Last week, most of the lawsuits were dismissed in civil court, but David still faces one suit by some Heavenly Mountain homeowners, who claim they bought homesites based on a belief that the development would remain TM-centered.

Last month, David Kaplan publicly cut all ties with the TM movement. In a letter, Kaplan said he and his brother investigated the movement’s leader, Maharishi Mahesh Yogi, and the TM movement closely, and subsequently he could “no longer support or be associated with Maharishi, his ideas, his knowledge or any of his organizations in any way whatsoever.”

Transcendental Meditation

“Transcendental Meditation was ruled a religion by the United States District Court, District of New Jersey, Docket No. 76-341 (H.C.M.) Civil Action, in the case of Alan B. Malnak. et al., Plaintiffs, v. Maharishi Mahesh Yogi, et al., Defendants, in a summary judgment issued October 19, 1977, followed by an order and judgment, filed December 12, 1977.”
Is TM a religion?

David Kaplan helped start Heavenly Mountain, which is located east of Boone near Triplett in 1993 by investing $8 million of his own money.

He avidly practiced TM for 25 years, often meditating for several hours each day, and donated more than $10 million to the organization.

He began to consider leaving after 1999 when he became so sick he nearly died. Later, he decided to get married and left the Parusha program for single men.

“For that I was kicked out of the movement,” he said in an earlier letter. David said he will continue to develop a 5,800-acre parcel of land he owns privately and said he hopes Heavenly Mountain will become a “normal development, not a TM development.”

At least one Parusha resident, who asked not to be named, said he knew nothing about the notice to vacate the residential unit and seemed surprised to hear about it.

DATA ENTRIES:
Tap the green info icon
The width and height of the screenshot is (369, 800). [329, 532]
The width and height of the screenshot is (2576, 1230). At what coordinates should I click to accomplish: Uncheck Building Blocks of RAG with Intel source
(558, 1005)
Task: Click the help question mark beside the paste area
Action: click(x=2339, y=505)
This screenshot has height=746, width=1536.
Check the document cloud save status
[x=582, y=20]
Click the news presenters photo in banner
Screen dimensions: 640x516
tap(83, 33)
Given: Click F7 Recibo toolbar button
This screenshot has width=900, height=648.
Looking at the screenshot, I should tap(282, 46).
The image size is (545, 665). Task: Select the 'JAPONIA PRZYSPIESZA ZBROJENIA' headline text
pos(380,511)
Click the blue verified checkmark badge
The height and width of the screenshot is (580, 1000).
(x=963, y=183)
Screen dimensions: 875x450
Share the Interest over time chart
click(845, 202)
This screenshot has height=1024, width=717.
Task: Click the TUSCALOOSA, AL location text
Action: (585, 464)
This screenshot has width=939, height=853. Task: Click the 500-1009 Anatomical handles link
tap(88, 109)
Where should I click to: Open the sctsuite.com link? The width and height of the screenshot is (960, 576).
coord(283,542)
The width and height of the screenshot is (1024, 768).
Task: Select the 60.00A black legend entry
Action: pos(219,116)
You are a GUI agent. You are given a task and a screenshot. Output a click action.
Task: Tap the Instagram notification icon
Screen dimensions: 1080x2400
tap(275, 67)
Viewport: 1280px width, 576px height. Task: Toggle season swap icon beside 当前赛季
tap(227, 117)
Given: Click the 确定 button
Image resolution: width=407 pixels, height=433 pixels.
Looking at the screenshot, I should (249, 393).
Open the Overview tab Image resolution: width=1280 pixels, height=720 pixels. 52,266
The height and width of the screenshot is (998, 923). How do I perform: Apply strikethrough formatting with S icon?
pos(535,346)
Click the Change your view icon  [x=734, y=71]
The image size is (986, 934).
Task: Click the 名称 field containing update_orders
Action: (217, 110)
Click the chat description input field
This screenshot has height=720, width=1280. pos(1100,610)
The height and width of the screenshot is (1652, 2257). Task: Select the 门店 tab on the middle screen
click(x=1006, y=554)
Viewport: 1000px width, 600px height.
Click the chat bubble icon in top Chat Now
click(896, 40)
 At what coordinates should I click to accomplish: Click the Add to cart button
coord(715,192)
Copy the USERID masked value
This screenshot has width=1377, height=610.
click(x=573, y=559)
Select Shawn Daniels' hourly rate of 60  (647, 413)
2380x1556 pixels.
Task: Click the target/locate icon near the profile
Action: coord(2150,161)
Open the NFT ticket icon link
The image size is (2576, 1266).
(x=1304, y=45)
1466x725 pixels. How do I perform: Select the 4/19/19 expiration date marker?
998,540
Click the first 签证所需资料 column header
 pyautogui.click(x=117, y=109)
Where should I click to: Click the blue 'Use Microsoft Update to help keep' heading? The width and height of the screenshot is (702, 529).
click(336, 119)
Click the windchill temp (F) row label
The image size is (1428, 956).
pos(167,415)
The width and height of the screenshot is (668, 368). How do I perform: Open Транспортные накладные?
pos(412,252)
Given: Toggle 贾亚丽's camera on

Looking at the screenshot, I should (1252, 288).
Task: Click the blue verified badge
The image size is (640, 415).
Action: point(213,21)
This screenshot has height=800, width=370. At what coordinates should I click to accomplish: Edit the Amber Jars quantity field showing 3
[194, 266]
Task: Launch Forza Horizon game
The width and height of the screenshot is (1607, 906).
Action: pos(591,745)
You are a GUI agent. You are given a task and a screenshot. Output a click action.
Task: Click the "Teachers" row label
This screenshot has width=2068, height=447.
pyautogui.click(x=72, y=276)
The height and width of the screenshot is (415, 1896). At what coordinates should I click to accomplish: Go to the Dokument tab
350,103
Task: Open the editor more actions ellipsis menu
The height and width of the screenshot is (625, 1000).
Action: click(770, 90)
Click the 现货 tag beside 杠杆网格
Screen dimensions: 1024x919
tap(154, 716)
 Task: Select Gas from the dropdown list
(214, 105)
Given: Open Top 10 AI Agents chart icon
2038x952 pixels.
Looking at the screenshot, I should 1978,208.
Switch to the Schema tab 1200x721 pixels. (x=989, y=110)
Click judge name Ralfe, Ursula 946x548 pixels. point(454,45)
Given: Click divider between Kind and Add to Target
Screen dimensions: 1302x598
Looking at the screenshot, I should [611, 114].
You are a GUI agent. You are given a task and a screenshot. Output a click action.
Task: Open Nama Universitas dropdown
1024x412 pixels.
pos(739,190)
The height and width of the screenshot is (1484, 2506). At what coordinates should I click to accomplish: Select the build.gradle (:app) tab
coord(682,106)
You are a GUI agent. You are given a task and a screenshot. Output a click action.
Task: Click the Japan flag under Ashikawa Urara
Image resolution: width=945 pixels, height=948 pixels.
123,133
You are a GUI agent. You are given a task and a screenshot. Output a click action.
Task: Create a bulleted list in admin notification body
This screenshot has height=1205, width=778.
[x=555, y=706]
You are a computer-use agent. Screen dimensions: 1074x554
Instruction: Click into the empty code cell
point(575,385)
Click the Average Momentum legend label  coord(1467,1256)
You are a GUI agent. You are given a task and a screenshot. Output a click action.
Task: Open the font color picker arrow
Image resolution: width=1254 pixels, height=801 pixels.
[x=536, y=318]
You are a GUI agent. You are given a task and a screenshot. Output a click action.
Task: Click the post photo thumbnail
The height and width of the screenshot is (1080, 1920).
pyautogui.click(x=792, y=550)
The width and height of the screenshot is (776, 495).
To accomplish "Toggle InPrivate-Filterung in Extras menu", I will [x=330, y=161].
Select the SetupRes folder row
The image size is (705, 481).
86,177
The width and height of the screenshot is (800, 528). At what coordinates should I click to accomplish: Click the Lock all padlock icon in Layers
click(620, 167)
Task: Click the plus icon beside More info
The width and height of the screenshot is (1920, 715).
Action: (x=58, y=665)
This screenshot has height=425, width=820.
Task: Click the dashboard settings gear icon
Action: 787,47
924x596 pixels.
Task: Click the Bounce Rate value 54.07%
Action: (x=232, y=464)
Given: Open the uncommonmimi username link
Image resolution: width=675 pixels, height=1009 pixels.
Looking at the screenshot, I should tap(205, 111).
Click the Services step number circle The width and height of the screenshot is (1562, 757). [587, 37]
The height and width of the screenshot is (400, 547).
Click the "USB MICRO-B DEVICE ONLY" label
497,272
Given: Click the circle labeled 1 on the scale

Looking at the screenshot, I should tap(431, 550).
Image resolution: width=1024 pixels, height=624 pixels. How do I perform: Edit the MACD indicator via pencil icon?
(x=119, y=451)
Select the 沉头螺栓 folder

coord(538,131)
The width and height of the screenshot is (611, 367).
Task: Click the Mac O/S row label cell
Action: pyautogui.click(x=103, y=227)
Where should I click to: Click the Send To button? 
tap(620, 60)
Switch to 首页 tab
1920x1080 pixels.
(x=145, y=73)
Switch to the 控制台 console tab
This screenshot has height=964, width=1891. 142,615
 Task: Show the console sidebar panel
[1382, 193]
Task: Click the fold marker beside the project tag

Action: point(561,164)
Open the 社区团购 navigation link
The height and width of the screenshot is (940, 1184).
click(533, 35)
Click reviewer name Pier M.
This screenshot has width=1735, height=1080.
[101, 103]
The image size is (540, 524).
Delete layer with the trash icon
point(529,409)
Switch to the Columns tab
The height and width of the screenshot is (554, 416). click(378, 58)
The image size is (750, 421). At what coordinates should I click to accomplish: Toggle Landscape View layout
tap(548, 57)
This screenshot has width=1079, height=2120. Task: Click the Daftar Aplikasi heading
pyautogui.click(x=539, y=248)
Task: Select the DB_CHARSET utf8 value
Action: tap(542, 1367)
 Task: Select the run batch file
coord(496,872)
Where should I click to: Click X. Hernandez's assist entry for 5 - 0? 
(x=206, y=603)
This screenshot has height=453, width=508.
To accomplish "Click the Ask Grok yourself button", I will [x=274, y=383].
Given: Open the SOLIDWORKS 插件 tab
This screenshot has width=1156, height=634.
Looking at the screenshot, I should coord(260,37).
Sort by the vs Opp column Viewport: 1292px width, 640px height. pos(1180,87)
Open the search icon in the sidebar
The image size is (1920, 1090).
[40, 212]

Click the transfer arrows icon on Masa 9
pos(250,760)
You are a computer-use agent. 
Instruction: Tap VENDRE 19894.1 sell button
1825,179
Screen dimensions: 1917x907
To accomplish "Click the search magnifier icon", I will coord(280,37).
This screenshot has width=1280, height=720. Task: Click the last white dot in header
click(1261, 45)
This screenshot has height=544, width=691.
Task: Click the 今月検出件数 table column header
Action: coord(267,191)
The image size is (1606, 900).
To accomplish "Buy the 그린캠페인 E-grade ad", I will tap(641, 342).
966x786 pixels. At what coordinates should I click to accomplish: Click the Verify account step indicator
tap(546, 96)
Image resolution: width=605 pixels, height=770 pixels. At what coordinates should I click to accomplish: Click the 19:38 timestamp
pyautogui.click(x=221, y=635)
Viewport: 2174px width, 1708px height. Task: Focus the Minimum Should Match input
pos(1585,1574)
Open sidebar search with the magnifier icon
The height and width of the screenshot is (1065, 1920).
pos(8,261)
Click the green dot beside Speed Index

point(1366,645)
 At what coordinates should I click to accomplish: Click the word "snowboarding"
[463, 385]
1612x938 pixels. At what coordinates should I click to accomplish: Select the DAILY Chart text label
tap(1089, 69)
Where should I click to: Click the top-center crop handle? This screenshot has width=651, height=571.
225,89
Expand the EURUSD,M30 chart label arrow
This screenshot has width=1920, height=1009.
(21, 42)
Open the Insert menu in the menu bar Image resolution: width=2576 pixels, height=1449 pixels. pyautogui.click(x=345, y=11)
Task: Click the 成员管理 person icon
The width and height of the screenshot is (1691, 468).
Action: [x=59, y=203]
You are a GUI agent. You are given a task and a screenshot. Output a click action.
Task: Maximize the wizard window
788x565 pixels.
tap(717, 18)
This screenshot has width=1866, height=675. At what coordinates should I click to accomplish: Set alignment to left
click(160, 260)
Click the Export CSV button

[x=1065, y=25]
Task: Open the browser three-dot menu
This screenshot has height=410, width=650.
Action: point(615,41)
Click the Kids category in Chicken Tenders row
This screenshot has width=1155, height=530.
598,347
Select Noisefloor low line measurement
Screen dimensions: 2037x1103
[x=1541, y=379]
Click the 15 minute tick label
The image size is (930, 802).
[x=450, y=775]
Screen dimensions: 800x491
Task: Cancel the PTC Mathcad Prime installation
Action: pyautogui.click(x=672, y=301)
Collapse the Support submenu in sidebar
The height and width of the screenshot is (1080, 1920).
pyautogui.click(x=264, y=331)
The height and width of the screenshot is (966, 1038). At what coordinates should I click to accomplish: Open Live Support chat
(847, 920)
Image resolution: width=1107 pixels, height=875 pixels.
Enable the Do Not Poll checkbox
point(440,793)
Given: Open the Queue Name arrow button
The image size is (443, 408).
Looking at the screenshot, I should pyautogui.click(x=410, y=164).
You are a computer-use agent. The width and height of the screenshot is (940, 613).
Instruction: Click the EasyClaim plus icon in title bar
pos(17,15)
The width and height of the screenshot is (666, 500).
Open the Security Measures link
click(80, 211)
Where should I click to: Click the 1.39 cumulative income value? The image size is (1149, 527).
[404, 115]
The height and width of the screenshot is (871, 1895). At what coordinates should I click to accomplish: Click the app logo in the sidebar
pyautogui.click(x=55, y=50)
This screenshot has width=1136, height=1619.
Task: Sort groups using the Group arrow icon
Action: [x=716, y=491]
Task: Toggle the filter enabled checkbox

TASKS FOR THIS EXERCISE:
(A) Copy out the Heavenly Mountain passage from "David Kaplan helped" up to and including "for single men.".
(B) Extract every line of the records that contains the string "notification", treating uppercase and lowercase letters as distinct.

CORRECT ANSWERS:
(A)
David Kaplan helped start Heavenly Mountain, which is located east of Boone near Triplett in 1993 by investing $8 million of his own money.

He avidly practiced TM for 25 years, often meditating for several hours each day, and donated more than $10 million to the organization.

He began to consider leaving after 1999 when he became so sick he nearly died. Later, he decided to get married and left the Parusha program for single men.

(B)
Task: Tap the Instagram notification icon
Task: Create a bulleted list in admin notification body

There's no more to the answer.